Daniel Roth

Portmeirion, Gwyllt Woods

21 Mar 2009
25 Apr 2009

Portmeirion, Gwyllt Woods, a peninsula in the north of Wales, is famous for its atypical climate and beautiful scenery. Its history boasts a number of remarkable individuals.

With:

Daniel Roth has assembled drawings, photos and installations to produce non-linear narratives related to specific existing locations, most notably their topography and history, which in this case is the peninsula of Portmeirion in Wales. The compilation is inconsistent, shifting between past, present and future, and between fact and fiction. Roth plays with the tension evoked by this remote place with its unusual inhabitants; it makes an ideal background for possible stories.
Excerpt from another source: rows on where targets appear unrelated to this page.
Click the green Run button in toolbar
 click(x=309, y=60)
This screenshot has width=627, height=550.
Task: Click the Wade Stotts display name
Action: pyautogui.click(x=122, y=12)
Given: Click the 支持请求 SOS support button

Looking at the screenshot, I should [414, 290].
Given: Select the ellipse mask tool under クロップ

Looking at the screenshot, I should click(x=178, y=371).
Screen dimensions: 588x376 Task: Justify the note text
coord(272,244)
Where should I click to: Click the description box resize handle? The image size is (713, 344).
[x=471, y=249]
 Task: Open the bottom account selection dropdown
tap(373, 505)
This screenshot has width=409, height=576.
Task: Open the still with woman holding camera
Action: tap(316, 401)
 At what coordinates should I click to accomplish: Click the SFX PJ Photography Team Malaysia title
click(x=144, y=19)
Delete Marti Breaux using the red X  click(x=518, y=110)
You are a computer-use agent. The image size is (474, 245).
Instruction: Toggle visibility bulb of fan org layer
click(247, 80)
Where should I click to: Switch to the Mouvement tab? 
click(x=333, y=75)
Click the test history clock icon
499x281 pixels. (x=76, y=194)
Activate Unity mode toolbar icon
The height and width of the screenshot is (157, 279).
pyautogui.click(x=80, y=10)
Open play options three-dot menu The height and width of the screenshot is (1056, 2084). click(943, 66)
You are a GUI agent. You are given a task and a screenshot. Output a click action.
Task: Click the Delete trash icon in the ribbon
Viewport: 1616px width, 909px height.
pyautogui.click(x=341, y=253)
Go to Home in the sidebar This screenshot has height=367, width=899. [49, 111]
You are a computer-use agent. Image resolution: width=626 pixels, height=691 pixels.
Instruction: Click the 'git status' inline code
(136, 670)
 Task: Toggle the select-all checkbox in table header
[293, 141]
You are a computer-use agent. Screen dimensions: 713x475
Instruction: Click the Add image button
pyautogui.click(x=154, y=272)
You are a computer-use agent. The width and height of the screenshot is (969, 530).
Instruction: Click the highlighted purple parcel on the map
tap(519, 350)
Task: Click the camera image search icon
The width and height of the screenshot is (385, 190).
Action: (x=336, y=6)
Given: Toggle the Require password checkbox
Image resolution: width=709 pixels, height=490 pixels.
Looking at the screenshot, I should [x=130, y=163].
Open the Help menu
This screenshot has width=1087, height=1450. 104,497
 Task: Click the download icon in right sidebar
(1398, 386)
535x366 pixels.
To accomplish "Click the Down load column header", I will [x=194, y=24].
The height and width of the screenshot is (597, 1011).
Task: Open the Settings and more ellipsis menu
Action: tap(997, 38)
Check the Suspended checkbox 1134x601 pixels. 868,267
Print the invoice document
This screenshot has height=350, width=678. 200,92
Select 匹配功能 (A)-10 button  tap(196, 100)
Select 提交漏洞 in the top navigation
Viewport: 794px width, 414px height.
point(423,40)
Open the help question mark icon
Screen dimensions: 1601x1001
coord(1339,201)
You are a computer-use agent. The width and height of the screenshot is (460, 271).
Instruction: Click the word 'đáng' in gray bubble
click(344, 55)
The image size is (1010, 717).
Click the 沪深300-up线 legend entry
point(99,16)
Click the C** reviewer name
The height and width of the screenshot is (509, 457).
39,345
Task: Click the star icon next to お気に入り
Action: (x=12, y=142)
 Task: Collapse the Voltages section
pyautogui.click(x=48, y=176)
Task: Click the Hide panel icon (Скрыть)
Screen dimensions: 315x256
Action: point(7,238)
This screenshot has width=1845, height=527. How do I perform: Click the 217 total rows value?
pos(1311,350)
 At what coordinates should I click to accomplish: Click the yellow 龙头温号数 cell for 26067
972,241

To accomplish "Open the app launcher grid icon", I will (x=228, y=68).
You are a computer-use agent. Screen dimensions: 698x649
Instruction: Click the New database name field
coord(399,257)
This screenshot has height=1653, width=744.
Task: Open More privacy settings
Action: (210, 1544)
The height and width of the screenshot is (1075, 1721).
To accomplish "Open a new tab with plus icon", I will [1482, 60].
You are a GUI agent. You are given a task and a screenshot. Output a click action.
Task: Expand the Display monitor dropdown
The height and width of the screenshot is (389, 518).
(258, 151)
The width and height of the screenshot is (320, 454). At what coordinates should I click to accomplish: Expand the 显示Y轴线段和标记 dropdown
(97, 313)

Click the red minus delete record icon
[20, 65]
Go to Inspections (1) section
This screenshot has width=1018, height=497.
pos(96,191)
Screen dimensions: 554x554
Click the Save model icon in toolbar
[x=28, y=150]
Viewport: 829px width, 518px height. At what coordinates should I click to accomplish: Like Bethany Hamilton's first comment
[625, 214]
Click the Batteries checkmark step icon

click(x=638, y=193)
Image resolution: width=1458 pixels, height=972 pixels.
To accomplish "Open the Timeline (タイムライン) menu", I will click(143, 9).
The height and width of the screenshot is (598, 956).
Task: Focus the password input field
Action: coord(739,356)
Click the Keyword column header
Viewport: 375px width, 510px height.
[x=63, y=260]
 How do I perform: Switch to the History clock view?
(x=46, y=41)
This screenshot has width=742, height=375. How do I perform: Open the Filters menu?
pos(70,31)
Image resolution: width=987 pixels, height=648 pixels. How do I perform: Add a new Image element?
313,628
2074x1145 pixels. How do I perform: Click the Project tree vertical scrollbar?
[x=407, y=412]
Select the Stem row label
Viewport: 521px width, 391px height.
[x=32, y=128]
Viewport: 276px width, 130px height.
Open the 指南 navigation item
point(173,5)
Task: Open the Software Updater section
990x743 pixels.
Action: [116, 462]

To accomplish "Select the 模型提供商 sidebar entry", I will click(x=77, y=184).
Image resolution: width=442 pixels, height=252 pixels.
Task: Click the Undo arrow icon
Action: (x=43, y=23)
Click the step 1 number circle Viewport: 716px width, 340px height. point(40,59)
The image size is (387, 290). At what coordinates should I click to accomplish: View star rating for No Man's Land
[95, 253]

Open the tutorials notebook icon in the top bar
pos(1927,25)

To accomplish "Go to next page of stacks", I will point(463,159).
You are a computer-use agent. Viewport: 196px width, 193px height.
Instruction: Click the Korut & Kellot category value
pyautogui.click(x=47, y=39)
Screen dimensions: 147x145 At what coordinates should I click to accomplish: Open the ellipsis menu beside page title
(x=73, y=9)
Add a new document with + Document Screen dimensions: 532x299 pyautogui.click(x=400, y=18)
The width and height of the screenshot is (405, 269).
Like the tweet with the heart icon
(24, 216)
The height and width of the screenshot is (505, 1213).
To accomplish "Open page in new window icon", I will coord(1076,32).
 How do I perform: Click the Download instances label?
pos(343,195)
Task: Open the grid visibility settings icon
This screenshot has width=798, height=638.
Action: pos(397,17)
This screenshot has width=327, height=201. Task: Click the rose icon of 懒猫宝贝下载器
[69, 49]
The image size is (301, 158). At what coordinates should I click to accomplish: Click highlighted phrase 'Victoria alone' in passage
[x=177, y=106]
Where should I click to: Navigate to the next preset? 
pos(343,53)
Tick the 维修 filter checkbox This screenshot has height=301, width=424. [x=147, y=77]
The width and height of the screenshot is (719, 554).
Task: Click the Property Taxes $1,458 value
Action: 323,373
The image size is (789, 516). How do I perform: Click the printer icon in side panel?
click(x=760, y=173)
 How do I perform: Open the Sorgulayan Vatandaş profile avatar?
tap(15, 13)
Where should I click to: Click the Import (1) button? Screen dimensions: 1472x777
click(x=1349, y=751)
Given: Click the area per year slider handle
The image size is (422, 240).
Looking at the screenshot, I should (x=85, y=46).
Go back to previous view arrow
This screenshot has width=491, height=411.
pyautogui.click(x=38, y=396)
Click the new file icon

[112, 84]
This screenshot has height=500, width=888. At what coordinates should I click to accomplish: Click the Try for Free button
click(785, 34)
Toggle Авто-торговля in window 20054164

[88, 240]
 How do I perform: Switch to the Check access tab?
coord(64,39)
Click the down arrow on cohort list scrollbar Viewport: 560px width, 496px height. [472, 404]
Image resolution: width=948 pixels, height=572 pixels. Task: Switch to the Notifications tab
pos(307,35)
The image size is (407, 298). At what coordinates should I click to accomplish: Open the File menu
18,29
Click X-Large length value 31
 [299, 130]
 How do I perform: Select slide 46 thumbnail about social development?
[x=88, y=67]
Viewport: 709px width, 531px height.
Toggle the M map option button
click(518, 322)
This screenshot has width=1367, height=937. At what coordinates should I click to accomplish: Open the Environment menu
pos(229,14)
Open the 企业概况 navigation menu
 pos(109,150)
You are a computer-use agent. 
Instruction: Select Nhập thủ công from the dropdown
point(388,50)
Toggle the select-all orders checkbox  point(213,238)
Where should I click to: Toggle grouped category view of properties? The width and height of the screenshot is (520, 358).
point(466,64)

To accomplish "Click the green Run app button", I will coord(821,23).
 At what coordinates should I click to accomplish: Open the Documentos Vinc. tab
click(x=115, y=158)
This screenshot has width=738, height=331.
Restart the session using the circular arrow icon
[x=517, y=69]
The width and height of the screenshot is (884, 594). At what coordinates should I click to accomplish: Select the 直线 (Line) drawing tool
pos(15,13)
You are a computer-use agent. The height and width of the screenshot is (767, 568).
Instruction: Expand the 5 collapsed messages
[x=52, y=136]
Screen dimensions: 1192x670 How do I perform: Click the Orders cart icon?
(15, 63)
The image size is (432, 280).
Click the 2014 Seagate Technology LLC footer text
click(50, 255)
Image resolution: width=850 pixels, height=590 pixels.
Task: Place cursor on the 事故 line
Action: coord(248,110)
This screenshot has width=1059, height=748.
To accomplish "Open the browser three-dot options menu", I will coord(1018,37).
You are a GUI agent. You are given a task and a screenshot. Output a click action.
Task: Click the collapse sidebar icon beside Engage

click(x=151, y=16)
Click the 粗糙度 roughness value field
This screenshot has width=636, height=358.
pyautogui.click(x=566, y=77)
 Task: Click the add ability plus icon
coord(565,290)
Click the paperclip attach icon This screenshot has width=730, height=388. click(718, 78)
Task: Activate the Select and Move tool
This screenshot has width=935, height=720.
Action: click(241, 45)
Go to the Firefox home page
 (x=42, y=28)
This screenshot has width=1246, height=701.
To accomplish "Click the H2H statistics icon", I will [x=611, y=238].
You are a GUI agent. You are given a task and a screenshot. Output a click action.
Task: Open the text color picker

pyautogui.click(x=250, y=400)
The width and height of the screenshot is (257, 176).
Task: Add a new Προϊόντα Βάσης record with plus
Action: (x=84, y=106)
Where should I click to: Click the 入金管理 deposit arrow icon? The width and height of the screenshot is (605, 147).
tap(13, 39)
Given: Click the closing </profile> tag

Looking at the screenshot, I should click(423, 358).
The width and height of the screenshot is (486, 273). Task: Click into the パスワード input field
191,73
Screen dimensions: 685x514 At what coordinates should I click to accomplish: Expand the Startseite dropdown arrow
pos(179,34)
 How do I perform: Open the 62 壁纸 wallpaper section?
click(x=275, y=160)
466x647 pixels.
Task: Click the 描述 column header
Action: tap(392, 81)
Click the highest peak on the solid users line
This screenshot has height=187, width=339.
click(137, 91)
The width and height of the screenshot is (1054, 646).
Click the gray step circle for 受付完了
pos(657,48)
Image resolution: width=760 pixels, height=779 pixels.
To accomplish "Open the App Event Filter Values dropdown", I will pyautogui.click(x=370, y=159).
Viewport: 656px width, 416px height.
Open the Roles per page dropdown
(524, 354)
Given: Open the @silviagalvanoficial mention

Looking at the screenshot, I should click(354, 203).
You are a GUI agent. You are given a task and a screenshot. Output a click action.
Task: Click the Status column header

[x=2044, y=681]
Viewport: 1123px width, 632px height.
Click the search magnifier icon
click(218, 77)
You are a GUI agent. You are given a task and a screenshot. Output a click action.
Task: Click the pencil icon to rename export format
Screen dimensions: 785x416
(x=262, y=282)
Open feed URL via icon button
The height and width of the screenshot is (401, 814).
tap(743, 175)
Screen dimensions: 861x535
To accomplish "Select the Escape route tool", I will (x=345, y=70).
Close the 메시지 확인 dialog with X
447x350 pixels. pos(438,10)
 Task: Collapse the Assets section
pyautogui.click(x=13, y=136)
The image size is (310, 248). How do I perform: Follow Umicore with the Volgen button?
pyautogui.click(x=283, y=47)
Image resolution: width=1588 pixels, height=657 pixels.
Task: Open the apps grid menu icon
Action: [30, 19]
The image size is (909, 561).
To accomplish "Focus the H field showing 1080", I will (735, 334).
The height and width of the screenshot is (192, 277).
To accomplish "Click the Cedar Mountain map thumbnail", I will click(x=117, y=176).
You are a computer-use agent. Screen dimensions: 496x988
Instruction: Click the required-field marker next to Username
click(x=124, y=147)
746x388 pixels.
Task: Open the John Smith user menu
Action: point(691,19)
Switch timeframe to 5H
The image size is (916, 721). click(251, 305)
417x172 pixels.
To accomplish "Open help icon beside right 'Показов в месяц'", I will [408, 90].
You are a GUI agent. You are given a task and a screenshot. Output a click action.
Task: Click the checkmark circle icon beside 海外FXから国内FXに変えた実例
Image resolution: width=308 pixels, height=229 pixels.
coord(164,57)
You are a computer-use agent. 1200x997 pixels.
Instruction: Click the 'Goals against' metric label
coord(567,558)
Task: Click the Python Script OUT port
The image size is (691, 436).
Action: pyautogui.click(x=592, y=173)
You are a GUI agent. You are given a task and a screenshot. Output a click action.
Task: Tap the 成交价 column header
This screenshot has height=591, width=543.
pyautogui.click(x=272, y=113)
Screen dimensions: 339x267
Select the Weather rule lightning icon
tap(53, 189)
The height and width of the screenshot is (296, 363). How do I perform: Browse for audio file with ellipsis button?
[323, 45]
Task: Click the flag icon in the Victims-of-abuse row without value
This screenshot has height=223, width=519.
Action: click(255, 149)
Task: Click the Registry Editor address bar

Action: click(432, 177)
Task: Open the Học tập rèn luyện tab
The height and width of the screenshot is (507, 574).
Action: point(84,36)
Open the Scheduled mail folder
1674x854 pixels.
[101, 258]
Roth’s works are abstracted but imaginative approaches to his chosen narratives. They provide additional layers of meaning that overlap with the existing stories of Portmeirion. The sculptures appear to be ruins, which do not refer literally to known elements of one of the stories but might nonetheless be relics of them. Two large, tapering anthracite blocks, Two Towers (2008) with cavities and broken edges, tower over the scene from the middle of the exhibition space, like the remains of towers built by Clough Ellis Williams. The photograph is poetic and was apparently found, as archive material, but it radiates a certain tension, with a suggestion of a gate opening onto a hidden world.